Within southern Africa, the widely distributed four-striped mouse genus (Rhabdomys) is parasitized by, amongst others, the specific ectoparasitic sucking louse, Polyplax arvicanthis. Given the presence of significant geographically structured genetic divergence in Rhabdomys, and the propensity of parasites to harbour cryptic diversity, the molecular systematics of P. arvicanthis was investigated. Representatives of P. arvicanthis were sampled from Rhabdomys at 16 localities throughout southern Africa. Parsimony and Bayesian gene trees were constructed for the mitochondrial COI, 12S rRNA, 16S rRNA and nuclear CAD genes. Our findings support the existence of 2 genetic groups within P. arvicanthis separated by at least 25% COI sequence divergence, which is comparable to that observed among recognized Polyplax species. We therefore propose that these 2 genetic lineages probably represent distinct species and that the apparent absence of clear morphological differences may point to cryptic speciation. The 2 taxa have sympatric distributions throughout most of the sampled host range and also occasionally occur sympatrically on the same host individual. The co-occurrence of these genetically distinct lineages probably resulted from parasite duplication via host-associated allopatric divergence and subsequent reciprocal range expansions of the 2 parasite taxa throughout southern Africa.
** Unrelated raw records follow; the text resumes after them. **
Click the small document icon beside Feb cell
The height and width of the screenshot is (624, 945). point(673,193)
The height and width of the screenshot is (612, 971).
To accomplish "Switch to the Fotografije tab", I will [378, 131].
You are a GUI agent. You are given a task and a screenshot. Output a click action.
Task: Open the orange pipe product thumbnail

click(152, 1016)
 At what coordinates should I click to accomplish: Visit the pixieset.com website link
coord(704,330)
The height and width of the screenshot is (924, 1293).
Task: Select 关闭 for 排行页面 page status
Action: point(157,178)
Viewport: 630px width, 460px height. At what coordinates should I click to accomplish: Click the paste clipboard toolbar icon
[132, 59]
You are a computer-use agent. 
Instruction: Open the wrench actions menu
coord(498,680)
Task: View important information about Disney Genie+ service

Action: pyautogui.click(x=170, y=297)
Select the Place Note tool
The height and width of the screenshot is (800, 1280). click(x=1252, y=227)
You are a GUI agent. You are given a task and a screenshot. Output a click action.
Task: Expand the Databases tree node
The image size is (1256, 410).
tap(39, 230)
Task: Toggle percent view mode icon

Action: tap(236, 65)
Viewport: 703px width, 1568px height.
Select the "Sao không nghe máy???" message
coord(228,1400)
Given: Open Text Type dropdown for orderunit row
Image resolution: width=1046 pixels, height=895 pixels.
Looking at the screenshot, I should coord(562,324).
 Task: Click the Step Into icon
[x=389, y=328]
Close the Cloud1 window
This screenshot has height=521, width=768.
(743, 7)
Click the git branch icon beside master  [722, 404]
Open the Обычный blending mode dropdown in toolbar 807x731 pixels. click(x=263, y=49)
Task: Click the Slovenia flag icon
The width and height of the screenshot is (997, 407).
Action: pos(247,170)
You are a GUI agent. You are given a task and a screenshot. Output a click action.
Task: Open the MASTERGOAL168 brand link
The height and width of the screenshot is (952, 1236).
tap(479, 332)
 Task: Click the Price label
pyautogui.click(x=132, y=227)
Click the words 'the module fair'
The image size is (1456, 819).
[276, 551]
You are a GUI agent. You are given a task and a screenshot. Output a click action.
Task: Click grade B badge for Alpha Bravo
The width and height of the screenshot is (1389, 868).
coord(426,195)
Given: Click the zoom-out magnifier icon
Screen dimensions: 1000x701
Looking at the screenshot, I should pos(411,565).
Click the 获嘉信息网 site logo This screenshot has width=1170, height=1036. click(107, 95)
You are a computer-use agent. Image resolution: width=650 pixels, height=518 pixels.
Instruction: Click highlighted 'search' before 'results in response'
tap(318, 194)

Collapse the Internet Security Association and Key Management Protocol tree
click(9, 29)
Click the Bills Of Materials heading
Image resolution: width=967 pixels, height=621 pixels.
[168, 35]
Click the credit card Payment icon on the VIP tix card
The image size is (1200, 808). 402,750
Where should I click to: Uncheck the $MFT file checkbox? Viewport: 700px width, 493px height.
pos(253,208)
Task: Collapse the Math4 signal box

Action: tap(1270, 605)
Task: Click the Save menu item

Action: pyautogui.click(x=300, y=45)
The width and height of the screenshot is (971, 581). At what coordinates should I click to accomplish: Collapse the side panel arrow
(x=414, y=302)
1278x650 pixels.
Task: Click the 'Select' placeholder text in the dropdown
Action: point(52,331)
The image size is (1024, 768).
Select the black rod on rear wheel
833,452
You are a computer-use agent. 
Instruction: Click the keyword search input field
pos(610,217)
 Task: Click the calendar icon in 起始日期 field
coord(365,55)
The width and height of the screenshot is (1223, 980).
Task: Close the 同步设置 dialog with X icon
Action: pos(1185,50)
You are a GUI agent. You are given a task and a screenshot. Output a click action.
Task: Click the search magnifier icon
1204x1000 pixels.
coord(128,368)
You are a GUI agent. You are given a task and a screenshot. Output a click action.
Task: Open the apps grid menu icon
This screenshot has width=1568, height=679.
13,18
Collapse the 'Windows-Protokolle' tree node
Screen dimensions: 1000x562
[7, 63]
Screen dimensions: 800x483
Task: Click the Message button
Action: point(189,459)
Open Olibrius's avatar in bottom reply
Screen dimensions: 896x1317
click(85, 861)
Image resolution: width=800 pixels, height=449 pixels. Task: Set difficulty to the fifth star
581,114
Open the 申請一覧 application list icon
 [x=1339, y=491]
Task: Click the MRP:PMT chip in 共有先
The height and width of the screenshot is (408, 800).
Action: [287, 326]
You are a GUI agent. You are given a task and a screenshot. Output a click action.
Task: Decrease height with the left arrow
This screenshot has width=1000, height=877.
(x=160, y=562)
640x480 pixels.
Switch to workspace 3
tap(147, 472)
Biome specificity of distinct genetic lineages within the four-striped mouse Rhabdomys pumilio (Rodentia: Muridae) from southern Africa with implications for taxonomy.

Within southern Africa, a link between past climatic changes and faunal diversification has been hypothesized for a diversity of taxa. To test the hypothesis that evolutionary divergences may be correlated to vegetation changes (induced by changes in climate), we selected the widely distributed four-striped mouse, Rhabdomys, as a model. Two species are currently recognized, the mesic-adapted R. dilectus and arid-adapted R. pumilio. However, the morphology-based taxonomy and the distribution boundaries of previously described subspecies remain poorly defined. The current study, which spans seven biomes, focuses on the spatial genetic structure of the arid-adapted R. pumilio (521 specimens from 31 localities), but also includes limited sampling of the mesic-adapted R. dilectus (33 specimens from 10 localities) to act as a reference for interspecific variation within the genus. The mitochondrial COI gene and four nuclear introns (Eef1a1, MGF, SPTBN1, Bfib7) were used for the construction of gene trees. Mitochondrial DNA analyses indicate that Rhabdomys consists of four reciprocally monophyletic, geographically structured clades, with three distinct lineages present within the arid-adapted R. pumilio. These monophyletic lineages differ by at least 7.9% (±0.3) and these results are partly confirmed by a multilocus network of the combined nuclear intron dataset. Ecological niche modeling in MaxEnt supports a strong correlation between regional biomes and the distribution of distinct evolutionary lineages of Rhabdomys. A Bayesian relaxed molecular clock suggests that the geographic clades diverged between 3.09 and 4.30Ma, supporting the hypothesis that the radiation within the genus coincides with paleoclimatic changes (and the establishment of the biomes) characterizing the Miocene-Pliocene boundary. Marked genetic divergence at the mitochondrial DNA level, coupled with strong nuclear and mtDNA signals of non-monophyly of R. pumilio, support the notion that a taxonomic revision of the genus is needed.